Background: Spinal cord ischemic injury is a severe complication of aortic surgery. We hypothesized that cerebrospinal fluid (CSF) oxygenation with nanobubbles after reperfusion could ameliorate spinal cord ischemic injury. Methods: Twenty white Japanese rabbits were categorized into 4 groups of 5 rabbits each sham group, with balloon catheter insertion into the aorta; ischemia group, with spinal cord ischemic injury by abdominal aortic occlusion; nonoxygenated group, with nonoxygenated artificial CSF irrigation after spinal cord ischemic injury; and oxygenated group, with oxygenated artificial CSF irrigation after spinal cord ischemic injury.
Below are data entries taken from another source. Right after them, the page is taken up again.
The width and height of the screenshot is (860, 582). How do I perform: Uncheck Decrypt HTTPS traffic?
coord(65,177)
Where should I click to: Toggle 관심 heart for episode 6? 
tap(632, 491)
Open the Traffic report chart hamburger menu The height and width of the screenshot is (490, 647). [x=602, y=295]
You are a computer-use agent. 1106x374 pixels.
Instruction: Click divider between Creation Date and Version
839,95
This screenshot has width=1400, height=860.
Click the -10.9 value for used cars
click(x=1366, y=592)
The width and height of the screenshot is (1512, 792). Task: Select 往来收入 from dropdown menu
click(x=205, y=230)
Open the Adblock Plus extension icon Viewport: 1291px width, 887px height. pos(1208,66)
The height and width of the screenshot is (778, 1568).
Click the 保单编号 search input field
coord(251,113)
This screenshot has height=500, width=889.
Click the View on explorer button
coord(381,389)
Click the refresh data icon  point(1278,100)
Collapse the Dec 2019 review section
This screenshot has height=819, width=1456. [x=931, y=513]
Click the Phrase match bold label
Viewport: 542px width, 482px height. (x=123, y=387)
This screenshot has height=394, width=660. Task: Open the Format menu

At 48 hours after spinal cord ischemic injury, the modified Tarlov score to reflect hind limb movement was evaluated. The spinal cord was histopathologically examined by counting anterior horn cells, and microarray and quantitative reverse-transcription polymerase chain reaction (qRT-PCR) analyses were performed. Results: The oxygenated group showed improved neurologic function compared with the ischemia and nonoxygenated groups (P < .01 and P = .019, respectively). Anterior horn neuron prevention in the sham, nonoxygenated, and oxygenated groups was confirmed (mean modified Tarlov score sham, 9.2 ± 1.9; nonoxygenated, 10.2 ± 2.2; oxygenated, 10.4 ± 2.2; ischemia, 2.7 ± 2.7). Microarray analysis identified 644 genes with twofold or greater increased signals between the ischemia and sham groups. Thirty-three genes related to inflammatory response were enriched among genes differentially expressed between the oxygenated and ischemia groups. Interleukin (IL)-6 and tumor necrosis factor (TNF) expression levels were significantly lower in the oxygenated group compared with the ischemia group, while qRT-PCR showed lower IL-6 and TNF expression levels in the oxygenated group compared with the ischemia group (P < .05). Conclusions: CSF oxygenation with nanobubbles after reperfusion can ameliorate spinal cord ischemic injury and suppress inflammatory responses in the spinal cord.